The court on Friday issued its guidelines for judges and circuit clerks to use to protect the health and safety of employees, litigants, witnesses, jurors, attorneys and the public.
“The Constitution of West Virginia provides that ‘the courts of this state shall be open’ and that justice shall be administered ‘without delay.’ Defendants’ rights relating to a trial by their peers must be respected even during a sustained health emergency,” Chief Justice Tim Armstead said. “However, participation in such a trial, whether as a party, attorney, witness or juror, should not endanger anyone’s health.”
All trial participants will be required to wear masks or face-coverings in courtrooms and related facilities. Social distancing will be strictly enforced, the Supreme Court said.

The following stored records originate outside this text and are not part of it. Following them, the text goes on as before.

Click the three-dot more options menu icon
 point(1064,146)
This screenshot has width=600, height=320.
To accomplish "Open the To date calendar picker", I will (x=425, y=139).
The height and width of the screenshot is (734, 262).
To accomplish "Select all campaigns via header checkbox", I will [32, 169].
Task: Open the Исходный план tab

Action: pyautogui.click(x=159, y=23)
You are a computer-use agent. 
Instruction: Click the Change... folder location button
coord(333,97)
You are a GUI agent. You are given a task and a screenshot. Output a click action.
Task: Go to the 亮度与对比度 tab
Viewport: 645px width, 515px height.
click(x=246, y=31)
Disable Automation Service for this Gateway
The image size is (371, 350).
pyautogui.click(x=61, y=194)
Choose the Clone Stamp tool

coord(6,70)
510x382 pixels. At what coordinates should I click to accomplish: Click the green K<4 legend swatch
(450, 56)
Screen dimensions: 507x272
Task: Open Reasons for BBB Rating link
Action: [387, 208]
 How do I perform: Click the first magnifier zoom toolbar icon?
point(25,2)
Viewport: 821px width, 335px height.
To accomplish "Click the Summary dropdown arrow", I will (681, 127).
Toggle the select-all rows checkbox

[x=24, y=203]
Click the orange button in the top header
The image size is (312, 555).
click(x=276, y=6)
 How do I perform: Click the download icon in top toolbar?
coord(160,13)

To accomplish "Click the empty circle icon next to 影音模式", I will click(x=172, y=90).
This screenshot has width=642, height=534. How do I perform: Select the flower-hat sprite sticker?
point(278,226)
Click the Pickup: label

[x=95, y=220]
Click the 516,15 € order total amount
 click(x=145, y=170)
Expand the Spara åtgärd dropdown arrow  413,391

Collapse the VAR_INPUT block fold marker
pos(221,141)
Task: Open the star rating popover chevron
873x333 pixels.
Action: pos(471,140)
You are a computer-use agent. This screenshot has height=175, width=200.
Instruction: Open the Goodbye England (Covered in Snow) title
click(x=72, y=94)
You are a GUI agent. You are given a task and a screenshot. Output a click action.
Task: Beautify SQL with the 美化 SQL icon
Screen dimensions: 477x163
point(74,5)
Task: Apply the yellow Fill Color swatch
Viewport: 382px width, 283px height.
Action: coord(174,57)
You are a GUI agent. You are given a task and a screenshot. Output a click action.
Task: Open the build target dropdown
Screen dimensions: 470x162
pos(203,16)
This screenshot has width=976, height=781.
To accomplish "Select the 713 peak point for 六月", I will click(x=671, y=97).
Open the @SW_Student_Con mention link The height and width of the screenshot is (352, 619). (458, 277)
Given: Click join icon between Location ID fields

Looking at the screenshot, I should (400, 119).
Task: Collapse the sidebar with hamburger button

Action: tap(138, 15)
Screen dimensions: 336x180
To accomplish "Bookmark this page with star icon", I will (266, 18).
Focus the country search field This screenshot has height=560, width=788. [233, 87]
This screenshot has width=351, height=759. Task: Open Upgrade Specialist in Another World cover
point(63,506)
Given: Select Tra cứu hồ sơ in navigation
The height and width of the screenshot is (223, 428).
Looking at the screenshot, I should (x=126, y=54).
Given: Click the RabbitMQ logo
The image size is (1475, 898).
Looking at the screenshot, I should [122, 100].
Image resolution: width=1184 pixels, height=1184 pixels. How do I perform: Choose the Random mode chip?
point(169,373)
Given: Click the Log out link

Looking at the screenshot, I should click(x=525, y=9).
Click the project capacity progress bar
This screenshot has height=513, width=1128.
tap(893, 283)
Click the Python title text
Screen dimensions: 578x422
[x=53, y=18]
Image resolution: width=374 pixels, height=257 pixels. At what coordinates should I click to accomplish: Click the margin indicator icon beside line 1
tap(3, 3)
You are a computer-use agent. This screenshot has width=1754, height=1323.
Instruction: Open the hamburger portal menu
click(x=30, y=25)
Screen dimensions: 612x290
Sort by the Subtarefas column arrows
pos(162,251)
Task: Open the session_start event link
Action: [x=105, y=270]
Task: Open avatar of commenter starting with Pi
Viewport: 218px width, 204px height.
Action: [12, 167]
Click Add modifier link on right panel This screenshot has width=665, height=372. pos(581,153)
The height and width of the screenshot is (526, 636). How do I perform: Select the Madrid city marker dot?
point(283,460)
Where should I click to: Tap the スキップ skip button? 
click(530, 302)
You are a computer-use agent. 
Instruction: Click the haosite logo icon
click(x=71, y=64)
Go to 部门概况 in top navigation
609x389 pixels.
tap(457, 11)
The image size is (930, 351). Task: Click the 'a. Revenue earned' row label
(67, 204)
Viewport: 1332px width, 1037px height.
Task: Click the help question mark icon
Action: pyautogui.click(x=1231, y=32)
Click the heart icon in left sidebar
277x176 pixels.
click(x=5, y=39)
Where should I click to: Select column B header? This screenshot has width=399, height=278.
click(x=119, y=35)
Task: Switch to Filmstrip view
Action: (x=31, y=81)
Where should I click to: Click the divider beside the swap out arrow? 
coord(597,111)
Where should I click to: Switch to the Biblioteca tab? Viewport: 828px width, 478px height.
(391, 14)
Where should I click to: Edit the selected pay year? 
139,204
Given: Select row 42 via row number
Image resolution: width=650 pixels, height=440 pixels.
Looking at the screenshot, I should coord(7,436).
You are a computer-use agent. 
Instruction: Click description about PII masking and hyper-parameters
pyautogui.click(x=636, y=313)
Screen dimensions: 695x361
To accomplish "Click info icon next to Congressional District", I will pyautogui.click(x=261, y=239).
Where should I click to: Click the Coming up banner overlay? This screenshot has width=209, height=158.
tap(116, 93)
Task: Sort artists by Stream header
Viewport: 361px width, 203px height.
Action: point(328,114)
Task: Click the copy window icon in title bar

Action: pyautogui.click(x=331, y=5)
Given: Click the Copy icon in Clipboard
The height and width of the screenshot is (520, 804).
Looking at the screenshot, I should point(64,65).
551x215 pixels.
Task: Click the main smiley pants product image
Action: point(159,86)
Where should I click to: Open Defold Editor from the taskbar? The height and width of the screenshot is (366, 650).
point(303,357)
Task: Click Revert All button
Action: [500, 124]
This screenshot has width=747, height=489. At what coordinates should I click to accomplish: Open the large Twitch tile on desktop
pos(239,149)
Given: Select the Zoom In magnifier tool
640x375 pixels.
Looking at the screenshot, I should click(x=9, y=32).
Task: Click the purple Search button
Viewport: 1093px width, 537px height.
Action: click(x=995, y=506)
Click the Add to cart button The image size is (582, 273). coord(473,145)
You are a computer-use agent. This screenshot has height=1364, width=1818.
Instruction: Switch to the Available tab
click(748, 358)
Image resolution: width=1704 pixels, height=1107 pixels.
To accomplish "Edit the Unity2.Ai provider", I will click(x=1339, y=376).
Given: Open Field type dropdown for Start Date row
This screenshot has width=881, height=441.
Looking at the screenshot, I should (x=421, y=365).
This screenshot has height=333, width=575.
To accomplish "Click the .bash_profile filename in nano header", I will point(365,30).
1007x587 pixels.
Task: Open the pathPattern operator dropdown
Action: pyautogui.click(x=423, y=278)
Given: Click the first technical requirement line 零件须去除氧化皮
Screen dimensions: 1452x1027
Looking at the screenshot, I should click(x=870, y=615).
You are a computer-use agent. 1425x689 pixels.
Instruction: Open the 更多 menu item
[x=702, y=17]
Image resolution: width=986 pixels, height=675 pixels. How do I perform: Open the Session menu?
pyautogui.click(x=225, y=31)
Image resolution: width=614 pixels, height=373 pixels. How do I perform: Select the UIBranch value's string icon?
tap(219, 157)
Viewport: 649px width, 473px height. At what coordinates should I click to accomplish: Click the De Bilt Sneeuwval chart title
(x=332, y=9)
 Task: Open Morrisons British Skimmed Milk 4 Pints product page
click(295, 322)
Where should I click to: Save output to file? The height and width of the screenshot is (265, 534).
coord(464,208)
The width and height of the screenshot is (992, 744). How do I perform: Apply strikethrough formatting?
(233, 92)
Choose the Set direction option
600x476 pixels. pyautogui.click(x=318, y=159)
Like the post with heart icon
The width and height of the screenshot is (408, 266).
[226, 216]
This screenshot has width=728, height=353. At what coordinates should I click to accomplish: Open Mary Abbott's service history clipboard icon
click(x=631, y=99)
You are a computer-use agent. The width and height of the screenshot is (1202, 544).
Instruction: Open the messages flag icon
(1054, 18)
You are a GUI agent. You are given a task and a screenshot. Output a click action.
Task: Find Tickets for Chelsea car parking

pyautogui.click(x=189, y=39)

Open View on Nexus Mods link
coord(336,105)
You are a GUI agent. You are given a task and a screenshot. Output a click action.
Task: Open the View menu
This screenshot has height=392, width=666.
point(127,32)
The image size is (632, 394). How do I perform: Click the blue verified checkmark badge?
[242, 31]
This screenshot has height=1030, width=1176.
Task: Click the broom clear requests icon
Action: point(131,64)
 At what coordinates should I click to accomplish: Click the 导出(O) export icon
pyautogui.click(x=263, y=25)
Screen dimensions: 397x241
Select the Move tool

Those with COVID-19 symptoms or those with a suspected contact with someone with the virus will not be permitted to enter judicial buildings. Because the Centers for Disease Control and state health officials recommend vulnerable individuals continue to self-isolate, immediate family members in the same household or direct caregivers of those who are in high-risk categories may, in certain circumstances and upon request, be excused by the presiding judge from jury service.
Also, health care workers assigned to treat COVID-19 patients or suspected patients may be excused if the presiding judge determines the request is warranted. Potential jurors who recently traveled out-of-state may have their service delayed by the presiding judge until they have satisfied the recommended 14-day quarantine period.
Exceptions to jury service must be approved on a case-by-case basis by the judge presiding over the trial.
According to the guidelines, it is up to the clerk and circuit judge to determine the standards for which disqualifications or excuses may be granted. Ultimately, it is still the responsibility of the circuit clerk and circuit judge to manage the jury pool, the guidelines said.
Judges are encouraged to use existing court space when possible, which may entail using large historic courtrooms or sharing large courtrooms. If no suitable spaces exist, alternative spaces in the community may be used, subject to approvals and orders by county officials.
Such facilities may include schools, auditoriums, civic centers, colleges or universities if they have appropriate audio and video technology to conduct a trial and can be properly secured.
The State Code provides circuit court must be held at the courthouse, except where another place is prescribed by law or lawfully appointed. However, when a courthouse “is not in a condition to be occupied,” a county commission may enter an order designating the alternative location.
Judicial officers may also consider holding jury panel orientations in a large alternative location until a jury is chosen and then hold the trial in the regular courtroom.
Potential jurors should not fail to appear for jury service because of fear of COVID-19 exposure, but should instead seek to be excused by the presiding judge. This requirement is not automatically waived or suspended during a pandemic.
Under West Virginia law, a person summoned for jury service who fails to appear for jury service without being excused by the presiding judge can be found guilty of civil contempt and be subject to substantial fines.